Exercise description >>
A word-for-word restatement of the data is what is needed.

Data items
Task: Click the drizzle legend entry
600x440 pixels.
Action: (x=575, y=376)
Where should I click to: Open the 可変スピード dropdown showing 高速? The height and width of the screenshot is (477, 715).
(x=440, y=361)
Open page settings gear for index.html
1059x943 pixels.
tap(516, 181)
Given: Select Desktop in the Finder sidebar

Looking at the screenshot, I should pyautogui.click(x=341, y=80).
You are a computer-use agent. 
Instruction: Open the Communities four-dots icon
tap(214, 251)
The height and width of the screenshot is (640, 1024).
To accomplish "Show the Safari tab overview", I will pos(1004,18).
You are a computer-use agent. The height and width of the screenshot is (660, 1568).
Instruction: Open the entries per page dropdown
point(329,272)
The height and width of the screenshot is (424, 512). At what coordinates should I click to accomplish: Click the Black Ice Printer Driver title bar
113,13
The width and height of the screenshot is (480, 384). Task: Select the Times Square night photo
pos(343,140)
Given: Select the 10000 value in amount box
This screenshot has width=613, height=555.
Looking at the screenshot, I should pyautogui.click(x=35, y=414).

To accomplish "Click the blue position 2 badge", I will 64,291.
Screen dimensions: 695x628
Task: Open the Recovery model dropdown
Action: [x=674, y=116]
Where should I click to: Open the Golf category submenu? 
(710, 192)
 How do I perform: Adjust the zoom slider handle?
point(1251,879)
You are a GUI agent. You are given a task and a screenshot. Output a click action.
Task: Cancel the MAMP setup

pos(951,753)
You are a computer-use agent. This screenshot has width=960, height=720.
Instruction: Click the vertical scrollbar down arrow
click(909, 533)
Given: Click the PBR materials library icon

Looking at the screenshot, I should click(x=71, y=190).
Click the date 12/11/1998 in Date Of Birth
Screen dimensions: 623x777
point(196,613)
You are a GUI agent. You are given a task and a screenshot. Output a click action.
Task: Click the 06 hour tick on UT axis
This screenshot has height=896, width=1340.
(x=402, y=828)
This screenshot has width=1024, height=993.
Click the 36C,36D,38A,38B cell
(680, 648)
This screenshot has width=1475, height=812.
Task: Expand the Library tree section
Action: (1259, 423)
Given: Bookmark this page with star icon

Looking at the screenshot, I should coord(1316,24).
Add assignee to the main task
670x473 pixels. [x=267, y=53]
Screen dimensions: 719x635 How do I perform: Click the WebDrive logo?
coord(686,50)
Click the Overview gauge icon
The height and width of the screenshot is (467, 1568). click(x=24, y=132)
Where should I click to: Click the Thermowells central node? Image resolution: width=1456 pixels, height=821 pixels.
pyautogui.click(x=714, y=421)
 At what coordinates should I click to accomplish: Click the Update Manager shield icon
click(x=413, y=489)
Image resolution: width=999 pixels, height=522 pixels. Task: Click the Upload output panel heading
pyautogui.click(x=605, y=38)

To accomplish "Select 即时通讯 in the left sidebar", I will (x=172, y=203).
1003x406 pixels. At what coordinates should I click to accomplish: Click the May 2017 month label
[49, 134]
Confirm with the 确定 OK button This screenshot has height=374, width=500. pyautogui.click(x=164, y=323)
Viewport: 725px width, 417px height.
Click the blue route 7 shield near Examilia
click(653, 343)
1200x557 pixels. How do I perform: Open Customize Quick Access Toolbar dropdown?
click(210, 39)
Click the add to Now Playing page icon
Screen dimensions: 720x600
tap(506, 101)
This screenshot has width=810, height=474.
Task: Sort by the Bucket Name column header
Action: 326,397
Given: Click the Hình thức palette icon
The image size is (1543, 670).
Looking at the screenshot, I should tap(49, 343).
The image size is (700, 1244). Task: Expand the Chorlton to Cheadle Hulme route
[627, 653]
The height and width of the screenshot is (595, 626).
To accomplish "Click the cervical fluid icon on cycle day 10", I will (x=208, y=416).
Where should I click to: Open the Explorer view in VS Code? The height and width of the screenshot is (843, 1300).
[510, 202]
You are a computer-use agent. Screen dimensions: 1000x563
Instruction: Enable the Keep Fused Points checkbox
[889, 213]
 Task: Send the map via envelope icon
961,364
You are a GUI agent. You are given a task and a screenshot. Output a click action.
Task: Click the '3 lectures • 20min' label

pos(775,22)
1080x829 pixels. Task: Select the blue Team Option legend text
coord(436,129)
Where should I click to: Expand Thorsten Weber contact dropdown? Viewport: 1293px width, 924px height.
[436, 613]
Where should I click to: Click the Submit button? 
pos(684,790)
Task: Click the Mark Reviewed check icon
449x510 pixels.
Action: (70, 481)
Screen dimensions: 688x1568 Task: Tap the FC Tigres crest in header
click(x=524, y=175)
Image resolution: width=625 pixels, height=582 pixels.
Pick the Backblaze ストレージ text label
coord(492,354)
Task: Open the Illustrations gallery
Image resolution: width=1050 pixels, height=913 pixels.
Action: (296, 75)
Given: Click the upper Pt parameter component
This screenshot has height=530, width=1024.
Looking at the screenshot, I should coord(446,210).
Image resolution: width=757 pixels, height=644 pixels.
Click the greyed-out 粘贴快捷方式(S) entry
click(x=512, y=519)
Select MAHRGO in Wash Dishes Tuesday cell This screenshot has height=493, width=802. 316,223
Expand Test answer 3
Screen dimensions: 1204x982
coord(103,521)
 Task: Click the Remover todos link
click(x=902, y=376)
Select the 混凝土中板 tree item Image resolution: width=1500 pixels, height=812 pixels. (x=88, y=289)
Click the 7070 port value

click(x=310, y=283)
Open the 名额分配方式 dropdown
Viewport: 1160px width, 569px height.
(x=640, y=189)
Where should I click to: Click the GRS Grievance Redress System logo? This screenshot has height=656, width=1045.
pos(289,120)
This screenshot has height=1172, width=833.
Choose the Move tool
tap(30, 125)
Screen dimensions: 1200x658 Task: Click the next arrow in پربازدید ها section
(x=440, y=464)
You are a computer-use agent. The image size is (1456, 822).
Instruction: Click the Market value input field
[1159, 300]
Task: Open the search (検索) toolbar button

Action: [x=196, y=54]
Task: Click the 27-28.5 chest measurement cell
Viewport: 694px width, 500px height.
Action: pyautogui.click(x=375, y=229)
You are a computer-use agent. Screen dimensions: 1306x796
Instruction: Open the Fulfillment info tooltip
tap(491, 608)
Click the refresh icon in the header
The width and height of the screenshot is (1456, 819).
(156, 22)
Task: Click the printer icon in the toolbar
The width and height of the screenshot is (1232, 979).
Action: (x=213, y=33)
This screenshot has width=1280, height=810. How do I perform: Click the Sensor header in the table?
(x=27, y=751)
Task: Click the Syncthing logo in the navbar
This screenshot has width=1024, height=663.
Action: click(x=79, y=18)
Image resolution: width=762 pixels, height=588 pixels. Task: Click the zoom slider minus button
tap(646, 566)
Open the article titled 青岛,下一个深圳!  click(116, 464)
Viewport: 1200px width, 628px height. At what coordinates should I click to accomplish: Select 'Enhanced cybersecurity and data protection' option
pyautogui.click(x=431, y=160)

Expected output >>
Task: Click the drizzle legend entry
600x440 pixels.
Action: (x=575, y=376)
Where should I click to: Open the 可変スピード dropdown showing 高速? The height and width of the screenshot is (477, 715).
(x=440, y=361)
Open page settings gear for index.html
1059x943 pixels.
tap(516, 181)
Given: Select Desktop in the Finder sidebar

Looking at the screenshot, I should pyautogui.click(x=341, y=80).
You are a computer-use agent. 
Instruction: Open the Communities four-dots icon
tap(214, 251)
The height and width of the screenshot is (640, 1024).
To accomplish "Show the Safari tab overview", I will pos(1004,18).
You are a computer-use agent. The height and width of the screenshot is (660, 1568).
Instruction: Open the entries per page dropdown
point(329,272)
The height and width of the screenshot is (424, 512). At what coordinates should I click to accomplish: Click the Black Ice Printer Driver title bar
113,13
The width and height of the screenshot is (480, 384). Task: Select the Times Square night photo
pos(343,140)
Given: Select the 10000 value in amount box
This screenshot has width=613, height=555.
Looking at the screenshot, I should pyautogui.click(x=35, y=414).

To accomplish "Click the blue position 2 badge", I will 64,291.
Screen dimensions: 695x628
Task: Open the Recovery model dropdown
Action: [x=674, y=116]
Where should I click to: Open the Golf category submenu? 
(710, 192)
 How do I perform: Adjust the zoom slider handle?
point(1251,879)
You are a GUI agent. You are given a task and a screenshot. Output a click action.
Task: Cancel the MAMP setup

pos(951,753)
You are a computer-use agent. This screenshot has width=960, height=720.
Instruction: Click the vertical scrollbar down arrow
click(909, 533)
Given: Click the PBR materials library icon

Looking at the screenshot, I should click(x=71, y=190).
Click the date 12/11/1998 in Date Of Birth
Screen dimensions: 623x777
point(196,613)
You are a GUI agent. You are given a task and a screenshot. Output a click action.
Task: Click the 06 hour tick on UT axis
This screenshot has height=896, width=1340.
(x=402, y=828)
This screenshot has width=1024, height=993.
Click the 36C,36D,38A,38B cell
(680, 648)
This screenshot has width=1475, height=812.
Task: Expand the Library tree section
Action: (1259, 423)
Given: Bookmark this page with star icon

Looking at the screenshot, I should coord(1316,24).
Add assignee to the main task
670x473 pixels. [x=267, y=53]
Screen dimensions: 719x635 How do I perform: Click the WebDrive logo?
coord(686,50)
Click the Overview gauge icon
The height and width of the screenshot is (467, 1568). click(x=24, y=132)
Where should I click to: Click the Thermowells central node? Image resolution: width=1456 pixels, height=821 pixels.
pyautogui.click(x=714, y=421)
 At what coordinates should I click to accomplish: Click the Update Manager shield icon
click(x=413, y=489)
Image resolution: width=999 pixels, height=522 pixels. Task: Click the Upload output panel heading
pyautogui.click(x=605, y=38)

To accomplish "Select 即时通讯 in the left sidebar", I will (x=172, y=203).
1003x406 pixels. At what coordinates should I click to accomplish: Click the May 2017 month label
[49, 134]
Confirm with the 确定 OK button This screenshot has height=374, width=500. pyautogui.click(x=164, y=323)
Viewport: 725px width, 417px height.
Click the blue route 7 shield near Examilia
click(653, 343)
1200x557 pixels. How do I perform: Open Customize Quick Access Toolbar dropdown?
click(210, 39)
Click the add to Now Playing page icon
Screen dimensions: 720x600
tap(506, 101)
This screenshot has width=810, height=474.
Task: Sort by the Bucket Name column header
Action: 326,397
Given: Click the Hình thức palette icon
The image size is (1543, 670).
Looking at the screenshot, I should tap(49, 343).
The image size is (700, 1244). Task: Expand the Chorlton to Cheadle Hulme route
[627, 653]
The height and width of the screenshot is (595, 626).
To accomplish "Click the cervical fluid icon on cycle day 10", I will (x=208, y=416).
Where should I click to: Open the Explorer view in VS Code? The height and width of the screenshot is (843, 1300).
[510, 202]
You are a computer-use agent. Screen dimensions: 1000x563
Instruction: Enable the Keep Fused Points checkbox
[889, 213]
 Task: Send the map via envelope icon
961,364
You are a GUI agent. You are given a task and a screenshot. Output a click action.
Task: Click the '3 lectures • 20min' label

pos(775,22)
1080x829 pixels. Task: Select the blue Team Option legend text
coord(436,129)
Where should I click to: Expand Thorsten Weber contact dropdown? Viewport: 1293px width, 924px height.
[436, 613]
Where should I click to: Click the Submit button? 
pos(684,790)
Task: Click the Mark Reviewed check icon
449x510 pixels.
Action: (70, 481)
Screen dimensions: 688x1568 Task: Tap the FC Tigres crest in header
click(x=524, y=175)
Image resolution: width=625 pixels, height=582 pixels.
Pick the Backblaze ストレージ text label
coord(492,354)
Task: Open the Illustrations gallery
Image resolution: width=1050 pixels, height=913 pixels.
Action: (296, 75)
Given: Click the upper Pt parameter component
This screenshot has height=530, width=1024.
Looking at the screenshot, I should coord(446,210).
Image resolution: width=757 pixels, height=644 pixels.
Click the greyed-out 粘贴快捷方式(S) entry
click(x=512, y=519)
Select MAHRGO in Wash Dishes Tuesday cell This screenshot has height=493, width=802. 316,223
Expand Test answer 3
Screen dimensions: 1204x982
coord(103,521)
 Task: Click the Remover todos link
click(x=902, y=376)
Select the 混凝土中板 tree item Image resolution: width=1500 pixels, height=812 pixels. (x=88, y=289)
Click the 7070 port value

click(x=310, y=283)
Open the 名额分配方式 dropdown
Viewport: 1160px width, 569px height.
(x=640, y=189)
Where should I click to: Click the GRS Grievance Redress System logo? This screenshot has height=656, width=1045.
pos(289,120)
This screenshot has height=1172, width=833.
Choose the Move tool
tap(30, 125)
Screen dimensions: 1200x658 Task: Click the next arrow in پربازدید ها section
(x=440, y=464)
You are a computer-use agent. The image size is (1456, 822).
Instruction: Click the Market value input field
[1159, 300]
Task: Open the search (検索) toolbar button

Action: [x=196, y=54]
Task: Click the 27-28.5 chest measurement cell
Viewport: 694px width, 500px height.
Action: pyautogui.click(x=375, y=229)
You are a computer-use agent. Screen dimensions: 1306x796
Instruction: Open the Fulfillment info tooltip
tap(491, 608)
Click the refresh icon in the header
The width and height of the screenshot is (1456, 819).
(156, 22)
Task: Click the printer icon in the toolbar
The width and height of the screenshot is (1232, 979).
Action: (x=213, y=33)
This screenshot has width=1280, height=810. How do I perform: Click the Sensor header in the table?
(x=27, y=751)
Task: Click the Syncthing logo in the navbar
This screenshot has width=1024, height=663.
Action: click(x=79, y=18)
Image resolution: width=762 pixels, height=588 pixels. Task: Click the zoom slider minus button
tap(646, 566)
Open the article titled 青岛,下一个深圳!  click(116, 464)
Viewport: 1200px width, 628px height. At what coordinates should I click to accomplish: Select 'Enhanced cybersecurity and data protection' option
pyautogui.click(x=431, y=160)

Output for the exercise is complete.